Strategies like phase engineering,⁵ defect engineering,⁶ doping,⁷ and heterostructure construction⁸ have been explored. Among these approaches, metal (such as Pb, Ru, Co, etc.) doping has been extensively validated as an effective strategy to significantly enhance the HER catalytic activity of MoS₂. As one of the most cost-effective noble metals, Ru has demonstrated significant advantages in the field of water splitting.^9,10 However, direct contact between metals and wide-bandgap semiconductors often introduces significant impedance. In recent years, the effective design and construction of heterostructures have been demonstrated to facilitate the directional transport of electrons as a solution to this issue. For example, Huang et al. developed a metallic heterostructure, Mo₂S₃@NiMo₃S₄, with excellent electron transfer, fast reaction kinetics, and strong structural stability, achieving overpotentials of 173 mV for OER and 32 mV for HER at 10 mA cm⁻².⁹ Nonetheless, the work function disparity between metallic nanoparticles and MoS₂ obstructs electron transfer, leading to increased energy losses and reduced catalytic efficiency. Although some studies have attempted to address this challenge, further exploration of effective strategies is still required to enhance catalytic performance.

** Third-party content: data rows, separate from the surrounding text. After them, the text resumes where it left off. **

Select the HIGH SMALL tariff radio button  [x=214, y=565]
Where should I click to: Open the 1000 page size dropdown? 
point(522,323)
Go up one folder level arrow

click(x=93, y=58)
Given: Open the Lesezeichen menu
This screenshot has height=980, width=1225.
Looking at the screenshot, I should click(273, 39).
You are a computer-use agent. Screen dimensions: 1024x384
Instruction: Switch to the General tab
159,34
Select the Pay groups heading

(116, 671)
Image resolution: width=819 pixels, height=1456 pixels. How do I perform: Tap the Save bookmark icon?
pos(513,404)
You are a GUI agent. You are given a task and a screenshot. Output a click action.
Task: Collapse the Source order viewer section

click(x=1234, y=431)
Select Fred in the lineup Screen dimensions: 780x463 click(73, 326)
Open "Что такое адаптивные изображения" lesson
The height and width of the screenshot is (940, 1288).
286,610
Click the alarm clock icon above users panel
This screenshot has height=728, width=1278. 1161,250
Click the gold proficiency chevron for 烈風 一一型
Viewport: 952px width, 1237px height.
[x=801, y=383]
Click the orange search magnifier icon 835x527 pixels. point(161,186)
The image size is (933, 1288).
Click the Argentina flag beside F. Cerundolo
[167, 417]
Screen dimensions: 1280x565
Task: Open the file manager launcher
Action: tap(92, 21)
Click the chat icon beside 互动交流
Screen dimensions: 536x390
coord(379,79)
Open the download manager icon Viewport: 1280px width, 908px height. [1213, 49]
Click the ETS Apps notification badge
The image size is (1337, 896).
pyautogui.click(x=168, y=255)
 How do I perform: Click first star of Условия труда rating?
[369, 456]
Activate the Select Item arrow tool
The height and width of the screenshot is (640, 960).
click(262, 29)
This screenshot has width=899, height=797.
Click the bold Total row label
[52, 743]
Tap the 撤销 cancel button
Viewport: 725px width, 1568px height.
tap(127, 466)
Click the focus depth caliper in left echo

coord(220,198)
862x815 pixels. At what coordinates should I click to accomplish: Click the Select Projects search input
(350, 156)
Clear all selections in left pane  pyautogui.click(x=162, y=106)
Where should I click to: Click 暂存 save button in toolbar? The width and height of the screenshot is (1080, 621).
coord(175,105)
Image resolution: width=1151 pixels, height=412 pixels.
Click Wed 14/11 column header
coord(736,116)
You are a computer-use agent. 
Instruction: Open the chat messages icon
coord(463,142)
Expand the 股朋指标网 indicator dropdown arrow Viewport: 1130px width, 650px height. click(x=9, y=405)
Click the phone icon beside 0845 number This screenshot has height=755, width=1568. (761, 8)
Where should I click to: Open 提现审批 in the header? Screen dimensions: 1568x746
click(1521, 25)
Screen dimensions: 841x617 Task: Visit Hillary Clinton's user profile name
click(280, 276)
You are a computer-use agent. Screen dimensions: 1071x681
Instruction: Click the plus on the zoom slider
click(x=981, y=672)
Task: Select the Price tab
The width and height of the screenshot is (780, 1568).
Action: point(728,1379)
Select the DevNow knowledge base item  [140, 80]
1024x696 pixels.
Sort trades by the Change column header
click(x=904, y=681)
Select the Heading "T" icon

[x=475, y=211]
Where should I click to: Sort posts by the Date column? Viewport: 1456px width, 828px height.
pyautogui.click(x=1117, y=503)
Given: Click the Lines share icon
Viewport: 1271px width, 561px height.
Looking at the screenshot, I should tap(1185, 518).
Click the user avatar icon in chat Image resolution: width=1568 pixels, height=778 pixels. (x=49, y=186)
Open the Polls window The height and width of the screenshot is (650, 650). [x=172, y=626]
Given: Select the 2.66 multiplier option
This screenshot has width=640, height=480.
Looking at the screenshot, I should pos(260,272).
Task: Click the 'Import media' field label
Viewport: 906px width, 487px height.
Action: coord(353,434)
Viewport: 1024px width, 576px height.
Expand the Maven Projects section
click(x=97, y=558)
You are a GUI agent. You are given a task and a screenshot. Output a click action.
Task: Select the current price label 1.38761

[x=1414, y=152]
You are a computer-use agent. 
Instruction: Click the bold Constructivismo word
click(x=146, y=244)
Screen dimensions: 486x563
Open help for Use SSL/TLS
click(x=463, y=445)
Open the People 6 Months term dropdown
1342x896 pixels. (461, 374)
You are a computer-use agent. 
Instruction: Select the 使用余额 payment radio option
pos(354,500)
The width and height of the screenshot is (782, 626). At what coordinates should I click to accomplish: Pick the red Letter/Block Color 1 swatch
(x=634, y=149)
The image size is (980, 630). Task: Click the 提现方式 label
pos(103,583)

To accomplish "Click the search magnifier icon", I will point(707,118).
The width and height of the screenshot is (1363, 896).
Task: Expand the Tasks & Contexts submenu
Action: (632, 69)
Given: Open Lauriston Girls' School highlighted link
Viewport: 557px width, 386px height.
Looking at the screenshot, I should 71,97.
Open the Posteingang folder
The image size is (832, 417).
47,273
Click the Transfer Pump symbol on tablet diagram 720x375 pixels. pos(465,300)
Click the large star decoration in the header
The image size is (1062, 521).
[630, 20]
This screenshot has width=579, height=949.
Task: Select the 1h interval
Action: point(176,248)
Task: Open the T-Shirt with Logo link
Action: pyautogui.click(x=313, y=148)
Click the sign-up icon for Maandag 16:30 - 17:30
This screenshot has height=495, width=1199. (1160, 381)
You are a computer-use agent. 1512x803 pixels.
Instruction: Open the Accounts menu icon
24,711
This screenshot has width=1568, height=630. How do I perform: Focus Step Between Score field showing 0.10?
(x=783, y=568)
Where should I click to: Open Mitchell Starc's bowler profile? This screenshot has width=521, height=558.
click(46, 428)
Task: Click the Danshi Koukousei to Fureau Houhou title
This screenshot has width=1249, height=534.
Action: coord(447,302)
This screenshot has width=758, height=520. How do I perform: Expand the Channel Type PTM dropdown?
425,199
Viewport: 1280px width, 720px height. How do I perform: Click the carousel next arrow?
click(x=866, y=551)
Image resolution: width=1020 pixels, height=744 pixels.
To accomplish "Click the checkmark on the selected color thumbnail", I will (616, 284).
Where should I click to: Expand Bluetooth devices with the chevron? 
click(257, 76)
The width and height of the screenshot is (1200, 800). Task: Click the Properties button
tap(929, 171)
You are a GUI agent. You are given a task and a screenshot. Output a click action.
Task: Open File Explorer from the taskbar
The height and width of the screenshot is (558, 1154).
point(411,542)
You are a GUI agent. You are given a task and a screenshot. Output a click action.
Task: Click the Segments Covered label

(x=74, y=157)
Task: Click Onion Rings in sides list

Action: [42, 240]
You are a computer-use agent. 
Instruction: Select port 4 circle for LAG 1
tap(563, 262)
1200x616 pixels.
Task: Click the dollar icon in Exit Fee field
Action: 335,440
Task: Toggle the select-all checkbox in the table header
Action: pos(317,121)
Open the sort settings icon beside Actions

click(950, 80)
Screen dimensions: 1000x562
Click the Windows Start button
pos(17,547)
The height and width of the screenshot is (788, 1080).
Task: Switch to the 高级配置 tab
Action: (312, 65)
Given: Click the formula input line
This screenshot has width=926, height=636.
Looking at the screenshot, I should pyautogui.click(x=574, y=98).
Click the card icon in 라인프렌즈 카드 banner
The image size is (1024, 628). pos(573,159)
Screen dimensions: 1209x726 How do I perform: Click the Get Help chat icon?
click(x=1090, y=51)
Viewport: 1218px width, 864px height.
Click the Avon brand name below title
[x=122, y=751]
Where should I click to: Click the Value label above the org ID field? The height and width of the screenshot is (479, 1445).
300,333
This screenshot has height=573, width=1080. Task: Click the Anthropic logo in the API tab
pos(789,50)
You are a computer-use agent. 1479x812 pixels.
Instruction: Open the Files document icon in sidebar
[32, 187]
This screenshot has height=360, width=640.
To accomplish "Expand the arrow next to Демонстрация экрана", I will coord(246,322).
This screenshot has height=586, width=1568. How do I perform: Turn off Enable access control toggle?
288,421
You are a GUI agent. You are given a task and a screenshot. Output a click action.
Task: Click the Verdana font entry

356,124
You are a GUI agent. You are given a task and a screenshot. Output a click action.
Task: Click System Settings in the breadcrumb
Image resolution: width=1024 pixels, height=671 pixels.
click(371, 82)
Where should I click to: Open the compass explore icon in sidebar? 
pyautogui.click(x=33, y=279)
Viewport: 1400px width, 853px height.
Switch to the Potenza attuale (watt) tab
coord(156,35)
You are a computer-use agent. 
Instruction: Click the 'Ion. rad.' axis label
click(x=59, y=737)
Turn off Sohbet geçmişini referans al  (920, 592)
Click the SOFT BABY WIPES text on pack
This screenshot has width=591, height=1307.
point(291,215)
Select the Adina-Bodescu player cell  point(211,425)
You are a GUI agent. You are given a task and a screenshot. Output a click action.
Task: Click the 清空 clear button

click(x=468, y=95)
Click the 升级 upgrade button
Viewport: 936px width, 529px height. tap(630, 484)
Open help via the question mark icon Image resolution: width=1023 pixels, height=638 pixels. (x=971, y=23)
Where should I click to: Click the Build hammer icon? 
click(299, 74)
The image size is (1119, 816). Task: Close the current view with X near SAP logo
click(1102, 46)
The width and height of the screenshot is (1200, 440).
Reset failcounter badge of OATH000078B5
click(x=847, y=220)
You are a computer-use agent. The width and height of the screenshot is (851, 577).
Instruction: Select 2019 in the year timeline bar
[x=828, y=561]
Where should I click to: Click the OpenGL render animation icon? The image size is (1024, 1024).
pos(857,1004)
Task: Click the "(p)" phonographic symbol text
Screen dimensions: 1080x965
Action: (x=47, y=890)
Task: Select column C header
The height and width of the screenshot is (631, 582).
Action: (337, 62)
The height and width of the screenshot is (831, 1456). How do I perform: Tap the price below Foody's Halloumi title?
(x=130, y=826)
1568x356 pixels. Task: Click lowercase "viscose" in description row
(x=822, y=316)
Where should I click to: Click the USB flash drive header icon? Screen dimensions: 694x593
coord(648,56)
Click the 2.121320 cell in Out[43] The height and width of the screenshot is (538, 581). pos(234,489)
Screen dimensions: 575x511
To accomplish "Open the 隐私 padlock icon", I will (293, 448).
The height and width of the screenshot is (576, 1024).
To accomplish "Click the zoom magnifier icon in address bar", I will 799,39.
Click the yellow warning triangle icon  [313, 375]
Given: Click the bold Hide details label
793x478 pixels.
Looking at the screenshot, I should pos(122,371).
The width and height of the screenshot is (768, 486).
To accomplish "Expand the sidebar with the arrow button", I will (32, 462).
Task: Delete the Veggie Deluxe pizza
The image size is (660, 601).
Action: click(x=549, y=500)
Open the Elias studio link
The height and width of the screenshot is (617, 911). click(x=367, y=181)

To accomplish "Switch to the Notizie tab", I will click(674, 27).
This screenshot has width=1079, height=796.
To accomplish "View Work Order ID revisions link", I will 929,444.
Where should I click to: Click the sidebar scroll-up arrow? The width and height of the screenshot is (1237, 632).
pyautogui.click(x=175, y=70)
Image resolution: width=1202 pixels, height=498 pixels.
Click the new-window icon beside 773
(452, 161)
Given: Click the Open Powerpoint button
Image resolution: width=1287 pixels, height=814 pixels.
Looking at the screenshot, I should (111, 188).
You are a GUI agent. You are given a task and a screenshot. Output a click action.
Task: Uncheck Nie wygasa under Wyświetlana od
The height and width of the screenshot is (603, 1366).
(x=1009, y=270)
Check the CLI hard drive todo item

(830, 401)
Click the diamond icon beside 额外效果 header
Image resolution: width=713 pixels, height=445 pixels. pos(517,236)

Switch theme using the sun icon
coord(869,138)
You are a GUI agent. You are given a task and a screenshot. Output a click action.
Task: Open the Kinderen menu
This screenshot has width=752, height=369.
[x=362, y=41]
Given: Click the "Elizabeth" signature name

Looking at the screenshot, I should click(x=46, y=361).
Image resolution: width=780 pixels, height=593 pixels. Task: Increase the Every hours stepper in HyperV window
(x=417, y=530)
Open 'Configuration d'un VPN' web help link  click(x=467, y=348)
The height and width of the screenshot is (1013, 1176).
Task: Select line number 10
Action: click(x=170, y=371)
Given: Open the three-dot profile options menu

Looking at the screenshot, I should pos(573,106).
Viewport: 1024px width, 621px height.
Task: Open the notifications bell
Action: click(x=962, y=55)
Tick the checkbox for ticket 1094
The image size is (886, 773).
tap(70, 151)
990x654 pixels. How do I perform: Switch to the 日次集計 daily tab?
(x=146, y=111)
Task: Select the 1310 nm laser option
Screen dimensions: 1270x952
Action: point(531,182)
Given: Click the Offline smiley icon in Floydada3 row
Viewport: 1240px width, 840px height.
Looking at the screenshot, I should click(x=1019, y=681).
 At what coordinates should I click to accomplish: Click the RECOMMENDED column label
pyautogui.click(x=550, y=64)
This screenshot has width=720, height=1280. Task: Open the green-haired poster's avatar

Herein, we constructed a Ru–RuS₂/MoS₂ heterostructure, where RuS₂ serves as a “cross-interfacial electron bridge” between narrow-bandgap Ru and wide-bandgap MoS₂. This interfacial design reduces ohmic impedance and enhances electron transfer. Ru–RuS₂/MoS₂ delivers outstanding HER performance with a low overpotential of 17 mV (10 mA cm⁻²) and stability for over 300 h (500 mA cm⁻²). Density functional theory (DFT) results indicate that the incorporation of RuS₂ reduces the bandgap of Ru–MoS₂, facilitates the directional transfer of electrons from Ru sites to MoS₂, and lowers the dissociation energy of *H₂O as well as the adsorption energy of *H. This simultaneously enhances water dissociation and hydrogen desorption, thereby significantly accelerating the HER process.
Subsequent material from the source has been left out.